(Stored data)

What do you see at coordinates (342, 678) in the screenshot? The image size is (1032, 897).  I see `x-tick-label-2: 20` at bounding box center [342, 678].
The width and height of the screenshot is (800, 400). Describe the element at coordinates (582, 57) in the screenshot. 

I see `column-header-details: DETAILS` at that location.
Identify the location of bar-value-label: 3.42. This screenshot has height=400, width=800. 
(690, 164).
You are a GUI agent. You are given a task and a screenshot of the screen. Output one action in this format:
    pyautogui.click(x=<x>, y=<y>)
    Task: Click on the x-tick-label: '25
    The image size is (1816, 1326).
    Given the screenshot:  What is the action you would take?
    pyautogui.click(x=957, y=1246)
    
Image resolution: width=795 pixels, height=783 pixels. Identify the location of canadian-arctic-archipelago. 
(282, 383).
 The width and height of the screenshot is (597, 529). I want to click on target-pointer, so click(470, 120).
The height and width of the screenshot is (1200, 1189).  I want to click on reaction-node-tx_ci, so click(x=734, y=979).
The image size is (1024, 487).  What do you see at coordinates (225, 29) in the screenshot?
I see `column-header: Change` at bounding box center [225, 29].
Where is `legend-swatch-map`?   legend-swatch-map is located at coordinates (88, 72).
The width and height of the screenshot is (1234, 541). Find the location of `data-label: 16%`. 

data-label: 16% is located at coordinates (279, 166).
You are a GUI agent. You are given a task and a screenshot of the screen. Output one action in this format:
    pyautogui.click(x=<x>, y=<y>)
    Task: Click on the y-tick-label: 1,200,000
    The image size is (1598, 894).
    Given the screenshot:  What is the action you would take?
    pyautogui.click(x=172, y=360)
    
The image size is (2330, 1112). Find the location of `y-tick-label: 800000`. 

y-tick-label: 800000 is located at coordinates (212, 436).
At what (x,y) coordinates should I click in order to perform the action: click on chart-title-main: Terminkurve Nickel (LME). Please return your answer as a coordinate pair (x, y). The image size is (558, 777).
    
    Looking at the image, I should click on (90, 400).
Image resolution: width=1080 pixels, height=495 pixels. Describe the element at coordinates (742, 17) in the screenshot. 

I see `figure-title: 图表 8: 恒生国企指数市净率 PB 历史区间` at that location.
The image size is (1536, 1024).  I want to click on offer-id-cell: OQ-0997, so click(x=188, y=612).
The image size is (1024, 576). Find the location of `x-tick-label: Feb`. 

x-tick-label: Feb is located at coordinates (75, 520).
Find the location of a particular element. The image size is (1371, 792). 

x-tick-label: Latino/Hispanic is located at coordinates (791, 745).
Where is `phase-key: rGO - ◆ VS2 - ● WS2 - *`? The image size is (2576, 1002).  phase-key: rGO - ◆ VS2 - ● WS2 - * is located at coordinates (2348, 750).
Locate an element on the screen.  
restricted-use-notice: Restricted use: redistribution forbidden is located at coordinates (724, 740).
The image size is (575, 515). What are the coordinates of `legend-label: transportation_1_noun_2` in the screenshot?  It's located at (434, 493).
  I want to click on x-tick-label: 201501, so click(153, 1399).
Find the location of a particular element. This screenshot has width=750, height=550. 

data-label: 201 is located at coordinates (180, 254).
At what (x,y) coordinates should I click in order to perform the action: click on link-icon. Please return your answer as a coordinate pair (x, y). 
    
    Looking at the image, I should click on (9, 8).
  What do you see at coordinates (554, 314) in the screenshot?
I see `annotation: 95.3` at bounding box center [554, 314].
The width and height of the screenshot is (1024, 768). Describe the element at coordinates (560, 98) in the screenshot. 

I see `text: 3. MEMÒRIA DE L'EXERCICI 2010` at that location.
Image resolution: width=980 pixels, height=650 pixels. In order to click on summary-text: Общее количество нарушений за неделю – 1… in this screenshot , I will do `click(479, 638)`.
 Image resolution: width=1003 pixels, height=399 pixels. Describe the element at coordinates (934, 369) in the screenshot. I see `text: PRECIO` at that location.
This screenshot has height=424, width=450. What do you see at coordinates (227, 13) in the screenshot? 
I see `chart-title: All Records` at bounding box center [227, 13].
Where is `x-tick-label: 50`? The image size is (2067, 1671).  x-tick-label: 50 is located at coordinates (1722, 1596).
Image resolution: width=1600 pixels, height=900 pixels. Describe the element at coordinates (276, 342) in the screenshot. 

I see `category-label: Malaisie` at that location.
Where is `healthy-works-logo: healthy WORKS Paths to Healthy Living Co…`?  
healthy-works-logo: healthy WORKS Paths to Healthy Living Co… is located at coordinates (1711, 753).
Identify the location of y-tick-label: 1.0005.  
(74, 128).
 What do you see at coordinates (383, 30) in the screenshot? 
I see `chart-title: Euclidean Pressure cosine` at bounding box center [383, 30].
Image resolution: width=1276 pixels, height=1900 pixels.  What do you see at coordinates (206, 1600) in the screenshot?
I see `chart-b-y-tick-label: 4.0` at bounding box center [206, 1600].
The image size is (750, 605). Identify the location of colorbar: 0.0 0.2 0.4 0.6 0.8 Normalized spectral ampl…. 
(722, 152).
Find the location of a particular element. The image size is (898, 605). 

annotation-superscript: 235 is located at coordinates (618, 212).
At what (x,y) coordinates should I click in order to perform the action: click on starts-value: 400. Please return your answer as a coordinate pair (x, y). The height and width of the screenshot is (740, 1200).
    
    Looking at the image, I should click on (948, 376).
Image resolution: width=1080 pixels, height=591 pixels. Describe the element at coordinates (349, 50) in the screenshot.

» **What you are asked to do**
Convert every line of the material above into a numbered list, and leave out the blank lines.

» **Result of the exercise**
1. What do you see at coordinates (342, 678) in the screenshot? The image size is (1032, 897).  I see `x-tick-label-2: 20` at bounding box center [342, 678].
2. The width and height of the screenshot is (800, 400). Describe the element at coordinates (582, 57) in the screenshot. 
3. I see `column-header-details: DETAILS` at that location.
4. Identify the location of bar-value-label: 3.42. This screenshot has height=400, width=800. 
5. (690, 164).
6. You are a GUI agent. You are given a task and a screenshot of the screen. Output one action in this format:
7.     pyautogui.click(x=<x>, y=<y>)
8.     Task: Click on the x-tick-label: '25
9.     The image size is (1816, 1326).
10.     Given the screenshot:  What is the action you would take?
11.     pyautogui.click(x=957, y=1246)
12. Image resolution: width=795 pixels, height=783 pixels. Identify the location of canadian-arctic-archipelago. 
13. (282, 383).
14.  The width and height of the screenshot is (597, 529). I want to click on target-pointer, so click(470, 120).
15. The height and width of the screenshot is (1200, 1189).  I want to click on reaction-node-tx_ci, so click(x=734, y=979).
16. The image size is (1024, 487).  What do you see at coordinates (225, 29) in the screenshot?
17. I see `column-header: Change` at bounding box center [225, 29].
18. Where is `legend-swatch-map`?   legend-swatch-map is located at coordinates (88, 72).
19. The width and height of the screenshot is (1234, 541). Find the location of `data-label: 16%`. 
20. data-label: 16% is located at coordinates (279, 166).
21. You are a GUI agent. You are given a task and a screenshot of the screen. Output one action in this format:
22.     pyautogui.click(x=<x>, y=<y>)
23.     Task: Click on the y-tick-label: 1,200,000
24.     The image size is (1598, 894).
25.     Given the screenshot:  What is the action you would take?
26.     pyautogui.click(x=172, y=360)
27. The image size is (2330, 1112). Find the location of `y-tick-label: 800000`. 
28. y-tick-label: 800000 is located at coordinates (212, 436).
29. At what (x,y) coordinates should I click in order to perform the action: click on chart-title-main: Terminkurve Nickel (LME). Please return your answer as a coordinate pair (x, y). The image size is (558, 777).
30.     Looking at the image, I should click on (90, 400).
31. Image resolution: width=1080 pixels, height=495 pixels. Describe the element at coordinates (742, 17) in the screenshot. 
32. I see `figure-title: 图表 8: 恒生国企指数市净率 PB 历史区间` at that location.
33. The image size is (1536, 1024).  I want to click on offer-id-cell: OQ-0997, so click(x=188, y=612).
34. The image size is (1024, 576). Find the location of `x-tick-label: Feb`. 
35. x-tick-label: Feb is located at coordinates (75, 520).
36. Find the location of a particular element. The image size is (1371, 792). 
37. x-tick-label: Latino/Hispanic is located at coordinates (791, 745).
38. Where is `phase-key: rGO - ◆ VS2 - ● WS2 - *`? The image size is (2576, 1002).  phase-key: rGO - ◆ VS2 - ● WS2 - * is located at coordinates (2348, 750).
39. Locate an element on the screen.  
40. restricted-use-notice: Restricted use: redistribution forbidden is located at coordinates (724, 740).
41. The image size is (575, 515). What are the coordinates of `legend-label: transportation_1_noun_2` in the screenshot?  It's located at (434, 493).
42.   I want to click on x-tick-label: 201501, so click(153, 1399).
43. Find the location of a particular element. This screenshot has width=750, height=550. 
44. data-label: 201 is located at coordinates (180, 254).
45. At what (x,y) coordinates should I click in order to perform the action: click on link-icon. Please return your answer as a coordinate pair (x, y). 
46.     Looking at the image, I should click on (9, 8).
47.   What do you see at coordinates (554, 314) in the screenshot?
48. I see `annotation: 95.3` at bounding box center [554, 314].
49. The width and height of the screenshot is (1024, 768). Describe the element at coordinates (560, 98) in the screenshot. 
50. I see `text: 3. MEMÒRIA DE L'EXERCICI 2010` at that location.
51. Image resolution: width=980 pixels, height=650 pixels. In order to click on summary-text: Общее количество нарушений за неделю – 1… in this screenshot , I will do `click(479, 638)`.
52.  Image resolution: width=1003 pixels, height=399 pixels. Describe the element at coordinates (934, 369) in the screenshot. I see `text: PRECIO` at that location.
53. This screenshot has height=424, width=450. What do you see at coordinates (227, 13) in the screenshot? 
54. I see `chart-title: All Records` at bounding box center [227, 13].
55. Where is `x-tick-label: 50`? The image size is (2067, 1671).  x-tick-label: 50 is located at coordinates (1722, 1596).
56. Image resolution: width=1600 pixels, height=900 pixels. Describe the element at coordinates (276, 342) in the screenshot. 
57. I see `category-label: Malaisie` at that location.
58. Where is `healthy-works-logo: healthy WORKS Paths to Healthy Living Co…`?  
59. healthy-works-logo: healthy WORKS Paths to Healthy Living Co… is located at coordinates (1711, 753).
60. Identify the location of y-tick-label: 1.0005.  
61. (74, 128).
62.  What do you see at coordinates (383, 30) in the screenshot? 
63. I see `chart-title: Euclidean Pressure cosine` at bounding box center [383, 30].
64. Image resolution: width=1276 pixels, height=1900 pixels.  What do you see at coordinates (206, 1600) in the screenshot?
65. I see `chart-b-y-tick-label: 4.0` at bounding box center [206, 1600].
66. The image size is (750, 605). Identify the location of colorbar: 0.0 0.2 0.4 0.6 0.8 Normalized spectral ampl…. 
67. (722, 152).
68. Find the location of a particular element. The image size is (898, 605). 
69. annotation-superscript: 235 is located at coordinates (618, 212).
70. At what (x,y) coordinates should I click in order to perform the action: click on starts-value: 400. Please return your answer as a coordinate pair (x, y). The height and width of the screenshot is (740, 1200).
71.     Looking at the image, I should click on (948, 376).
72. Image resolution: width=1080 pixels, height=591 pixels. Describe the element at coordinates (349, 50) in the screenshot.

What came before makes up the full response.